* **Saved entries**:
==*==
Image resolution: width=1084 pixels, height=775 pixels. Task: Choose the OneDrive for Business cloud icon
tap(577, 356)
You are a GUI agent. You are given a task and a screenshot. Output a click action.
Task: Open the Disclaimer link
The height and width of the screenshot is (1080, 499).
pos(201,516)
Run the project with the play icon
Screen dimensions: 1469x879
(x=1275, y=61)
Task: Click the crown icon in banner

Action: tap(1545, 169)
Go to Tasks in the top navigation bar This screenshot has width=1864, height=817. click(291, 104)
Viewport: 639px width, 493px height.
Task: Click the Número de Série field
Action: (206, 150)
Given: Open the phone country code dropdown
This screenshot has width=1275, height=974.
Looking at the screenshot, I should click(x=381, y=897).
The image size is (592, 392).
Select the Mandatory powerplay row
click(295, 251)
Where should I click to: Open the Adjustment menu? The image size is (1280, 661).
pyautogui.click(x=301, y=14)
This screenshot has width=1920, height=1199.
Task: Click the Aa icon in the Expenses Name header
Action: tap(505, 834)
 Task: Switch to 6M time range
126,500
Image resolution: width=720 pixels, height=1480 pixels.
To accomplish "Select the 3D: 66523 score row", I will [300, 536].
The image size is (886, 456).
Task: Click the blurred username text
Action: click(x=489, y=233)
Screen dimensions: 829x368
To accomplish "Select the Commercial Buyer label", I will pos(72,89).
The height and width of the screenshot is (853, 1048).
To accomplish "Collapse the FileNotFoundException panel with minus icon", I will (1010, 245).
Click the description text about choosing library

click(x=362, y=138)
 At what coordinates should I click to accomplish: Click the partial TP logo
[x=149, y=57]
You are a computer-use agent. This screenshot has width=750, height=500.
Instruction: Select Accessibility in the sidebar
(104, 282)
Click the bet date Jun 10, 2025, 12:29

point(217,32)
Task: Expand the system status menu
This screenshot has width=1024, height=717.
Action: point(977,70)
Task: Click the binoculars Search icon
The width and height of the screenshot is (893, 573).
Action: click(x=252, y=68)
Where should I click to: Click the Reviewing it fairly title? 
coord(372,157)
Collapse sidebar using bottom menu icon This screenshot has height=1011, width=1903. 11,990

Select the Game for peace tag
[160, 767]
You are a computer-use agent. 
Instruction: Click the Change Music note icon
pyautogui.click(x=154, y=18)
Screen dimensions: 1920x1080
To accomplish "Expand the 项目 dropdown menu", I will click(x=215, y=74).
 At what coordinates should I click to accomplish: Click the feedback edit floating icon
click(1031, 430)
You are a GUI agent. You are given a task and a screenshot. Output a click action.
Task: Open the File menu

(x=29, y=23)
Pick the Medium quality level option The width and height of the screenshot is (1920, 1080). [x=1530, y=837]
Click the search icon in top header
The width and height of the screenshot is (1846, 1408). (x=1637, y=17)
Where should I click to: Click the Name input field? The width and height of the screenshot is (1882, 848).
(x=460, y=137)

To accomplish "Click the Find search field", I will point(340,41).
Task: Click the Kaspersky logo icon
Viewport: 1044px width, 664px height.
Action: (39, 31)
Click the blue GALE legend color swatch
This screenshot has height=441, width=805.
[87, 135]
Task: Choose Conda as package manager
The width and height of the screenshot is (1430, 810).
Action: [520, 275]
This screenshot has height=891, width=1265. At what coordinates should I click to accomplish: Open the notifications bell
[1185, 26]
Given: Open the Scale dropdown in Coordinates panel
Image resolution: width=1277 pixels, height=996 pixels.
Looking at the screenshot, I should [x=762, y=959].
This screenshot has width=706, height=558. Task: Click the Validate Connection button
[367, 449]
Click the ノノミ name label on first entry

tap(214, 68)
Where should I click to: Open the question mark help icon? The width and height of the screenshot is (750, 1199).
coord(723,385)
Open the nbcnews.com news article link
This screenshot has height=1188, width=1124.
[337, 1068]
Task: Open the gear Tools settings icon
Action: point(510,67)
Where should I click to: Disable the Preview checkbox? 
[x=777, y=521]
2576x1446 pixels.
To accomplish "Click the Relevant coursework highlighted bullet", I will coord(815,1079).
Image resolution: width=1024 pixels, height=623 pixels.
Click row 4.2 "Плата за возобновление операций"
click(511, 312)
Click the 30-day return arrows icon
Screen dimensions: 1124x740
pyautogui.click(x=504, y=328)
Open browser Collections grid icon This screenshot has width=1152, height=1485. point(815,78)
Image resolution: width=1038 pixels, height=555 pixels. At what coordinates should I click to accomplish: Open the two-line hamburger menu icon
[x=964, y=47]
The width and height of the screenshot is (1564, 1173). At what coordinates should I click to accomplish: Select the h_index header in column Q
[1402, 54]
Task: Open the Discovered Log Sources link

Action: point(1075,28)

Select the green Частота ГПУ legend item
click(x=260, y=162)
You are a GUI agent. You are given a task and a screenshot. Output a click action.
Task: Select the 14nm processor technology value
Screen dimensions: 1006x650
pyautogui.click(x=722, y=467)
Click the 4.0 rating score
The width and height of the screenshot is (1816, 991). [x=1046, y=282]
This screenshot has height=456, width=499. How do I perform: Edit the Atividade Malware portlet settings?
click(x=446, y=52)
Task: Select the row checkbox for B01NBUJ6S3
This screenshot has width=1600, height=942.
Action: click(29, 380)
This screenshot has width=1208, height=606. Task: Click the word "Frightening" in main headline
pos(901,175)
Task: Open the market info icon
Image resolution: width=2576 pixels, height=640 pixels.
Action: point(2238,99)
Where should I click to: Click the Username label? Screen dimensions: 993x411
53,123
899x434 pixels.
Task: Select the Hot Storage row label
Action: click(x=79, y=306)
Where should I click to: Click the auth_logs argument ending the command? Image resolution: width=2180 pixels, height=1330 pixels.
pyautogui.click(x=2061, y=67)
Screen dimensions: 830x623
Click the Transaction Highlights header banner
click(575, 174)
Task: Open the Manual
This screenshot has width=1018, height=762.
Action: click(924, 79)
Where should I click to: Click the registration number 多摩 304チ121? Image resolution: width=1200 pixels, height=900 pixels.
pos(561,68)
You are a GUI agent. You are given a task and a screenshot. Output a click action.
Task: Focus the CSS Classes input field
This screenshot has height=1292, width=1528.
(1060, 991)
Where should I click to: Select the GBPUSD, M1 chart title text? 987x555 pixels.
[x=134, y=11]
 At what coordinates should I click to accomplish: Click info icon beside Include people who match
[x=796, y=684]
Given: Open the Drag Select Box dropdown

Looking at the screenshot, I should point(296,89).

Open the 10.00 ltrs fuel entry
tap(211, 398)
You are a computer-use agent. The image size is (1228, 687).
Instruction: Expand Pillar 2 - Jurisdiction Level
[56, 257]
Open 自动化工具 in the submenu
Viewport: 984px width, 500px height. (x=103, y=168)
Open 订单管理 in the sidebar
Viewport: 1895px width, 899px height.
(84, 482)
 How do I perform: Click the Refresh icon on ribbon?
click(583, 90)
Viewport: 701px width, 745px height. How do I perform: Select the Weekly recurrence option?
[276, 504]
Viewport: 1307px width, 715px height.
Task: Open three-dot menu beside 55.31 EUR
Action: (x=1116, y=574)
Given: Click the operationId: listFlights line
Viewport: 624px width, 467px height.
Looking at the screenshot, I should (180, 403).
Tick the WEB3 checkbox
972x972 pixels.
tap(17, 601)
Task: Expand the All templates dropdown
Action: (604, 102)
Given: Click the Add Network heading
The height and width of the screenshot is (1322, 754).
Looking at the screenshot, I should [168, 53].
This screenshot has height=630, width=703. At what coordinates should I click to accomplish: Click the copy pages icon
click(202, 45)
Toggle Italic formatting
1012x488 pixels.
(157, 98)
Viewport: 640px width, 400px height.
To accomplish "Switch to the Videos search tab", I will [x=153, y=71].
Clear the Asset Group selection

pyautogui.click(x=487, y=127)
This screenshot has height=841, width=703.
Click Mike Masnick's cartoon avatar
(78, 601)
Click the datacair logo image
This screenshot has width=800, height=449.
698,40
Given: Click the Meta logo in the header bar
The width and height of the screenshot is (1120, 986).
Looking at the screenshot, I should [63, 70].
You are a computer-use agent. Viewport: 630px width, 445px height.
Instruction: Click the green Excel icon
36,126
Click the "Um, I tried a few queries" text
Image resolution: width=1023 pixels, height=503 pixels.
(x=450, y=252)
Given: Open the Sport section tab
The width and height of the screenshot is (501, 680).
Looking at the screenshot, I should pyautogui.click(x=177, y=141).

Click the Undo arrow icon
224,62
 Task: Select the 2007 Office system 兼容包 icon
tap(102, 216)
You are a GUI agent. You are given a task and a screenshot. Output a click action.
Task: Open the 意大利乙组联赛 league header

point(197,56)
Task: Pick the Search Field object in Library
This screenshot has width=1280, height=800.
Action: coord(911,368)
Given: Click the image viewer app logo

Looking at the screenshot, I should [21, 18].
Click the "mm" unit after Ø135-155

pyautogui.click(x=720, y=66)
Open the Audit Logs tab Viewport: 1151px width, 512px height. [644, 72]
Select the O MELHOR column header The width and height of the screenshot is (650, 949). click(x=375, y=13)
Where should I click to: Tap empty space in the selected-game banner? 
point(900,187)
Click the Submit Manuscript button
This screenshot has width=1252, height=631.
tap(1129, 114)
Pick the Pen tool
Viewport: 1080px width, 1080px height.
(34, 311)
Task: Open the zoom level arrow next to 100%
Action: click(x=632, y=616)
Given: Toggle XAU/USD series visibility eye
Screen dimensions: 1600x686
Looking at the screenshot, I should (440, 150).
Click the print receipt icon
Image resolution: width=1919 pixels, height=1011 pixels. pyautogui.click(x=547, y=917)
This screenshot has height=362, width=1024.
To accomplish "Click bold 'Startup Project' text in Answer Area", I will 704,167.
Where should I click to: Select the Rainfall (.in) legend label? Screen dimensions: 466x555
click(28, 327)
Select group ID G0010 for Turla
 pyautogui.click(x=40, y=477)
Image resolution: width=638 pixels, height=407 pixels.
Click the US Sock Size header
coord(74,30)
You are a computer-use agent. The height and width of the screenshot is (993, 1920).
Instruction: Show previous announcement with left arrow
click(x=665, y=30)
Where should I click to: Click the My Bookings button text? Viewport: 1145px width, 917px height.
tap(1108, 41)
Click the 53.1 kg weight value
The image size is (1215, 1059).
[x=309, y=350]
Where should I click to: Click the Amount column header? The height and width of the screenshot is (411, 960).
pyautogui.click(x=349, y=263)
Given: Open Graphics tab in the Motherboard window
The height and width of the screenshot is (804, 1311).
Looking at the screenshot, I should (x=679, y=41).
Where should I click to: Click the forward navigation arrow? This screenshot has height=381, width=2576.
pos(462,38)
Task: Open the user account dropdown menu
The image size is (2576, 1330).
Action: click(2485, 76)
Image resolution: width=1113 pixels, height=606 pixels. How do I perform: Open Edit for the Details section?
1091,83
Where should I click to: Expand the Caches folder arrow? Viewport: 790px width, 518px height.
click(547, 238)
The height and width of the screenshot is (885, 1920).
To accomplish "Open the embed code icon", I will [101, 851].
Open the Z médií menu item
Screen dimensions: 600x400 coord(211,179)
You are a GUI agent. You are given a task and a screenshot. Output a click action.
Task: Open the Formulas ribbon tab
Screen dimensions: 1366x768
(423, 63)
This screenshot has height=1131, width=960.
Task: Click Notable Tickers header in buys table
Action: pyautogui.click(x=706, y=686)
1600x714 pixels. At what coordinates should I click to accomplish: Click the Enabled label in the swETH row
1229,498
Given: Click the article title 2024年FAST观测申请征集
==*==
* **What the exercise asks**: Could you retype exactly the lines above, starting at the line that contains "Click the print receipt icon" and ending at the line that contains "Given: Open Graphics", and nothing more?

* **Written answer**:
Click the print receipt icon
Image resolution: width=1919 pixels, height=1011 pixels. pyautogui.click(x=547, y=917)
This screenshot has height=362, width=1024.
To accomplish "Click bold 'Startup Project' text in Answer Area", I will 704,167.
Where should I click to: Select the Rainfall (.in) legend label? Screen dimensions: 466x555
click(28, 327)
Select group ID G0010 for Turla
 pyautogui.click(x=40, y=477)
Image resolution: width=638 pixels, height=407 pixels.
Click the US Sock Size header
coord(74,30)
You are a computer-use agent. The height and width of the screenshot is (993, 1920).
Instruction: Show previous announcement with left arrow
click(x=665, y=30)
Where should I click to: Click the My Bookings button text? Viewport: 1145px width, 917px height.
tap(1108, 41)
Click the 53.1 kg weight value
The image size is (1215, 1059).
[x=309, y=350]
Where should I click to: Click the Amount column header? The height and width of the screenshot is (411, 960).
pyautogui.click(x=349, y=263)
Given: Open Graphics tab in the Motherboard window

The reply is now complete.